Israeli director Rama Burshtein is herself ultra-Orthodox and it becomes immediately clear during her acclaimed "Fill the Void" that the viewer is being given a privileged look into a cloistered world. Burshtein captures the rituals, the tiny gestures, the intimate details of a religious life, and does so with a generous yet ever-critical eye. For most American viewers, the Haredi (the Hebrew term for ultra-Orthodox) will remain wildly exotic, and yet oddly familiar: "Fill the Void" is a family drama, after all, even though its central conflict is beyond the pale.

Shira, played with a subtle elegance by the Israeli actress Hadas Yaron, is preparing to marry some suitable young man when her sister Esther dies in childbirth, leaving behind the widowed Yochay, and an infant son. Shira's mother Rivka, terrified that her son-in-law will whisk her grandson away, starts manipulating, urging Shira to consider Yochay, arguing Yochay into marrying Shira, and putting a very formidable stamp on the Jewish-mother-movie stereotype.

Shot largely in tiny rooms, amid crowds of people, with a claustrophobic sensibility that reflects the insular world of the Haredi, Burshtein creates a one-of-a-kind portrait that nonetheless transcends its setting, and even its worldview; the dynamics are global.
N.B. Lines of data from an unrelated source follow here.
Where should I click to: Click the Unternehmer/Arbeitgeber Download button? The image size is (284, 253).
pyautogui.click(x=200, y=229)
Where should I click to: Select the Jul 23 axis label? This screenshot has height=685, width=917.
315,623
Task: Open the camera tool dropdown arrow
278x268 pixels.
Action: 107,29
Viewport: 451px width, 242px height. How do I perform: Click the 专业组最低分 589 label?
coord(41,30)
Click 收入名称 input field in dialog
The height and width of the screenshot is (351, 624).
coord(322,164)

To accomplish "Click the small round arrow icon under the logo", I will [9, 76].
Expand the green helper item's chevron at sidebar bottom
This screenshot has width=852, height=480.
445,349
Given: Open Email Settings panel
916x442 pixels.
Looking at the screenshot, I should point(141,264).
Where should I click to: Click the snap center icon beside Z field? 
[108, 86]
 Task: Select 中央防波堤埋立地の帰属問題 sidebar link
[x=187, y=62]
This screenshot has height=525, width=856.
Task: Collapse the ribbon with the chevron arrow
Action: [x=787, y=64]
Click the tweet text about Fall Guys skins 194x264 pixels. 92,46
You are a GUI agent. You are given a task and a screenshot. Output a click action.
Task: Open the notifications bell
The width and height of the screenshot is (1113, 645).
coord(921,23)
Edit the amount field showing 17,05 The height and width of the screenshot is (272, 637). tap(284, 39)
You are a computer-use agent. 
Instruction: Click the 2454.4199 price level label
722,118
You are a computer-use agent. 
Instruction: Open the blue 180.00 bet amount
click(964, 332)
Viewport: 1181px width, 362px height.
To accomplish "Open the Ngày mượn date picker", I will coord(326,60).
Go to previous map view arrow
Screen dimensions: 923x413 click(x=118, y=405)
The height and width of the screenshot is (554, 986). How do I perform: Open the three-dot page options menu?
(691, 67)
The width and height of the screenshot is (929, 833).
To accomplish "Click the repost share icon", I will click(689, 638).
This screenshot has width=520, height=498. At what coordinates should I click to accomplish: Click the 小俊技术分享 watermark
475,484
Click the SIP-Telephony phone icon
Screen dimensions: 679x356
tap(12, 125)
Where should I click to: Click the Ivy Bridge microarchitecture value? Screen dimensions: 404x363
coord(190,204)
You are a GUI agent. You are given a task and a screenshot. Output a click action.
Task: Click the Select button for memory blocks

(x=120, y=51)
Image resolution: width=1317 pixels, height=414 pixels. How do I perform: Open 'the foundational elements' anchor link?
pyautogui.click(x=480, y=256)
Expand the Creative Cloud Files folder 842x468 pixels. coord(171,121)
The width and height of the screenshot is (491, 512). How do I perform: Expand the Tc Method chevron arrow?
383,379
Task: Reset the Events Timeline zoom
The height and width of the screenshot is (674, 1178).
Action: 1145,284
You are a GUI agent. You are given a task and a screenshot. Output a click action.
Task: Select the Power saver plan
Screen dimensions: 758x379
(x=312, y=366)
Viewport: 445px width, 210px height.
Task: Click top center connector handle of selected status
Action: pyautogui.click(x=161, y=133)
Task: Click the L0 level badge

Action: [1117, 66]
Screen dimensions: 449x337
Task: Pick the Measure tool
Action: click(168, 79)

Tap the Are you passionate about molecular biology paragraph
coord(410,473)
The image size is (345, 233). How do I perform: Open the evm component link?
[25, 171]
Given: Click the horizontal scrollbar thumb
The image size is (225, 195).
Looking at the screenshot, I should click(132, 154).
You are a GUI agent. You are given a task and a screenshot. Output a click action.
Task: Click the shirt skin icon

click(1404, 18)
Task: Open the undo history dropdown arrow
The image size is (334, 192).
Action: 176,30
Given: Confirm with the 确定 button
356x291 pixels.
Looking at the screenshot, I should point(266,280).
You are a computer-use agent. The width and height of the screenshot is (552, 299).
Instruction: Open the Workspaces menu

Shira's friend Frieda, for instance, is torn when Shira is set up with Yochay, because she feels herself to be next in line, and desperately wants to avoid the fate of the armless, husbandless Aunt Hanna, who defines the woeful fate of the unmarried Orthodox woman. But it's Aunt Hanna who possesses much of the real wisdom in "Fill the Void," and reflects much of what its director wants to accomplish, within her truly marvelous film.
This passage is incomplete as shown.